[Pixel coordinate grounding data]
-.-.-

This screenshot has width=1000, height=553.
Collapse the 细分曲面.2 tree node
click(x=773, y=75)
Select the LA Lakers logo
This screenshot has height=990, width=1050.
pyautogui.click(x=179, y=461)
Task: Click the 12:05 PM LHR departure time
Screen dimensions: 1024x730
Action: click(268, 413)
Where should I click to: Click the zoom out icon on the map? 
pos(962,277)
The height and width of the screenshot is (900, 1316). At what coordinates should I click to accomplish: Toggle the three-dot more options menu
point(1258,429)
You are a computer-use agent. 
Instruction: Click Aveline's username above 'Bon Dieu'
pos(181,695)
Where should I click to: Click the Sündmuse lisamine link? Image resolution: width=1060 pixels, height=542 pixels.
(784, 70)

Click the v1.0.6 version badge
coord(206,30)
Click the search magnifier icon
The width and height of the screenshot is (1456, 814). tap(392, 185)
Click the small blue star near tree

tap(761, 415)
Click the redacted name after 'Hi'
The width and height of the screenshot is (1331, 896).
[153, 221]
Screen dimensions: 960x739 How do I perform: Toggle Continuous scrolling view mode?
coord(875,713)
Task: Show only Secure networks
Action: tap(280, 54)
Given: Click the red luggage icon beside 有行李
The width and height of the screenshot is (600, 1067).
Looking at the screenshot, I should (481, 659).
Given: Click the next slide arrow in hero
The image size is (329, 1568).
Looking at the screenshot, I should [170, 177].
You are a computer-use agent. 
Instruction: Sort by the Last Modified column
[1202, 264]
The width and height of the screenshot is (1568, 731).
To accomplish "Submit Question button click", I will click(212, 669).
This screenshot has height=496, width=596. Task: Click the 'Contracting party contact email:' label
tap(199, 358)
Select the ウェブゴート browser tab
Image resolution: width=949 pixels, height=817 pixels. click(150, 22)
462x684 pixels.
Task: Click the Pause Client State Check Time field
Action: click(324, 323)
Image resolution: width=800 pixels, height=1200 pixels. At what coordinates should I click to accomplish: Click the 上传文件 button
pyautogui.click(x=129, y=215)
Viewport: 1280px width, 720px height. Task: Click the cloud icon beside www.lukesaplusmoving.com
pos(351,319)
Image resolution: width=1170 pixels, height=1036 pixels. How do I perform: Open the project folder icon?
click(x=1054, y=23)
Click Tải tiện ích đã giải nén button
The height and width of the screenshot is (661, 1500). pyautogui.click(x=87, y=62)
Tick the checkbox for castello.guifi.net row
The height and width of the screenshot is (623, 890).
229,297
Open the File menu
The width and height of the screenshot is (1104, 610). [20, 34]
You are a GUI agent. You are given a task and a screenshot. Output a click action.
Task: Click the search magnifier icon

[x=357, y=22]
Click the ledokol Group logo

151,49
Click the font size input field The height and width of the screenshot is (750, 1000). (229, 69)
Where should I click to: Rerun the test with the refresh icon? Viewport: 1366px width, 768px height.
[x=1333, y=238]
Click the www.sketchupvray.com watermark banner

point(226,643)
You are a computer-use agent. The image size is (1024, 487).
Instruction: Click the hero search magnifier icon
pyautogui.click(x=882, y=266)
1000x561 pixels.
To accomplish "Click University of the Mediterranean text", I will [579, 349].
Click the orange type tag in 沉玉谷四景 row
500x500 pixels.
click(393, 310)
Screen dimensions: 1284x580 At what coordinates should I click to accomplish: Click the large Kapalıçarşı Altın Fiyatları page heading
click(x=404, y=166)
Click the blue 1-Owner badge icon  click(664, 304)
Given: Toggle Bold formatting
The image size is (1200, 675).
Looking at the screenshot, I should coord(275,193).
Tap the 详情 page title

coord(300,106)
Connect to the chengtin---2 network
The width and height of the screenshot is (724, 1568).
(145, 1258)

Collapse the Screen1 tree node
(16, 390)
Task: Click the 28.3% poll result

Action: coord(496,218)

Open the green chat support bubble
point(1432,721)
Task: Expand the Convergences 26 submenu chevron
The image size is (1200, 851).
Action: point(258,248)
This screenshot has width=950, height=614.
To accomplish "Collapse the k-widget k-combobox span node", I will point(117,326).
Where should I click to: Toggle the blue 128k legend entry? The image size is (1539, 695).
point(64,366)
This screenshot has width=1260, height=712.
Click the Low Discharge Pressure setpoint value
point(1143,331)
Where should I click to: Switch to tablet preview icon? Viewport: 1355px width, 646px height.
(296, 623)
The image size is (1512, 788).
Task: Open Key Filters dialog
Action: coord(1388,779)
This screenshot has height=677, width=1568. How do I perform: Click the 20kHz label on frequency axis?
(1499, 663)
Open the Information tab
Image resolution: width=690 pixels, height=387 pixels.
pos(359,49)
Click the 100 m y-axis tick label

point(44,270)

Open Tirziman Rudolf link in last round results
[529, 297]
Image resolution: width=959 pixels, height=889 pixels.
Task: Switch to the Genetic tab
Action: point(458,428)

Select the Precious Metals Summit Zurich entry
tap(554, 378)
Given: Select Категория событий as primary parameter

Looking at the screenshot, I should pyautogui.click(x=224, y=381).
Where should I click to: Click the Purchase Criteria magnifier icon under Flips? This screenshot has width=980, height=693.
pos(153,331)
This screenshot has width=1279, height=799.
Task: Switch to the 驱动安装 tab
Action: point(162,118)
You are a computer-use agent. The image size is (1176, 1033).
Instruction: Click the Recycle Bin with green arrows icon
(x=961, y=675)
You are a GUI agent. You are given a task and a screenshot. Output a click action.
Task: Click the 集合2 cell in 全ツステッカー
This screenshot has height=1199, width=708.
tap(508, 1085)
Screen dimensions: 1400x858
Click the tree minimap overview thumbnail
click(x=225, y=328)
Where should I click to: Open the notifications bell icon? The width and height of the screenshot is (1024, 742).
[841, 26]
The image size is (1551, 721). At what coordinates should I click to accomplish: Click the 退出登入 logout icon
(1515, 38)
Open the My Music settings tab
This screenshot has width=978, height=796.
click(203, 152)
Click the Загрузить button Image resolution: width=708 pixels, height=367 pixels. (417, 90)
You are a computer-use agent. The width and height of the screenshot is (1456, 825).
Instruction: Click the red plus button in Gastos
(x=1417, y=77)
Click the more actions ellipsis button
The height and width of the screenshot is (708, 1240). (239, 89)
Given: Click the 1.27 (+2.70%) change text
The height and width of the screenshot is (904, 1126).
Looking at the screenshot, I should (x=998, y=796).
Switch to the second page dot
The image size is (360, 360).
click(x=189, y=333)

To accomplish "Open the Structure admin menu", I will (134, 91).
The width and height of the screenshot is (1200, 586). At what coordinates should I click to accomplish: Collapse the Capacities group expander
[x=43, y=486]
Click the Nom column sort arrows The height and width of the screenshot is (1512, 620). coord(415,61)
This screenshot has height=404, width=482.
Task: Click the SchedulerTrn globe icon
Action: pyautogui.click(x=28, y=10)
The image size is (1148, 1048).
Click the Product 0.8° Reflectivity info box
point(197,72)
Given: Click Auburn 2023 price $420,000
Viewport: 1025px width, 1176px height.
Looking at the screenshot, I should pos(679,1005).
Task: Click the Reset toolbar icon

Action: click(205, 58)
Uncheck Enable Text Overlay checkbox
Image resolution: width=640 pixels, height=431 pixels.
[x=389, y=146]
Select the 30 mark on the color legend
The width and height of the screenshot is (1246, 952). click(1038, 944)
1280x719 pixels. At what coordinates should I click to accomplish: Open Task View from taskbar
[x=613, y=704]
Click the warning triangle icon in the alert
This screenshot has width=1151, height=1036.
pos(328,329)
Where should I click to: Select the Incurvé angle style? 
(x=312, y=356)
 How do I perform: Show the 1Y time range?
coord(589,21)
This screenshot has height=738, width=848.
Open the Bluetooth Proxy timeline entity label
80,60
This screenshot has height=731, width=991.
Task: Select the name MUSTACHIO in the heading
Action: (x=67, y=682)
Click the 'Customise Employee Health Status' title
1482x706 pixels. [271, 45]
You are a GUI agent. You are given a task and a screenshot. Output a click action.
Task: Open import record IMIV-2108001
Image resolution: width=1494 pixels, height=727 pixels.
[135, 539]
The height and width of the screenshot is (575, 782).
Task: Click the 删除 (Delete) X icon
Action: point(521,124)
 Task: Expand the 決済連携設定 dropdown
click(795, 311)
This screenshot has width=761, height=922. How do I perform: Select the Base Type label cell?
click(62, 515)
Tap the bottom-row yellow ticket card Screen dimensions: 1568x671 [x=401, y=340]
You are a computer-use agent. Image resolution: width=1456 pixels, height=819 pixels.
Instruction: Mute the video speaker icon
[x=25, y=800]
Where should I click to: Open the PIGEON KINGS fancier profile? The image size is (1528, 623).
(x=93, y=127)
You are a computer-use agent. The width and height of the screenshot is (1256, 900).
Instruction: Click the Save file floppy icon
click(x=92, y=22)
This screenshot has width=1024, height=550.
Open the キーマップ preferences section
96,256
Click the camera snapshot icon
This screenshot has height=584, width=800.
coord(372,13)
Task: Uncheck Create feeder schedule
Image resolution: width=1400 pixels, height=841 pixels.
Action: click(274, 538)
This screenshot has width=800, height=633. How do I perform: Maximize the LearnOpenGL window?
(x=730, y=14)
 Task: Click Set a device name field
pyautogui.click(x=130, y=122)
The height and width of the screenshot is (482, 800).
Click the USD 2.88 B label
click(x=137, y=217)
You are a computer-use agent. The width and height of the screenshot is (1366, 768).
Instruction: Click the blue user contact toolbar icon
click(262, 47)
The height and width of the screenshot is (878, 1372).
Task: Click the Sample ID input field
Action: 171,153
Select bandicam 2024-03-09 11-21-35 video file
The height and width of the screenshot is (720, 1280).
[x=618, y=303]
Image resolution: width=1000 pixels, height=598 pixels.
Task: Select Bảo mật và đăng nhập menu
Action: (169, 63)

-.-.-

*What you should do*. Ascertain the number of lines in the entries that include the word "computer", and report only that number.

*Written response*. 8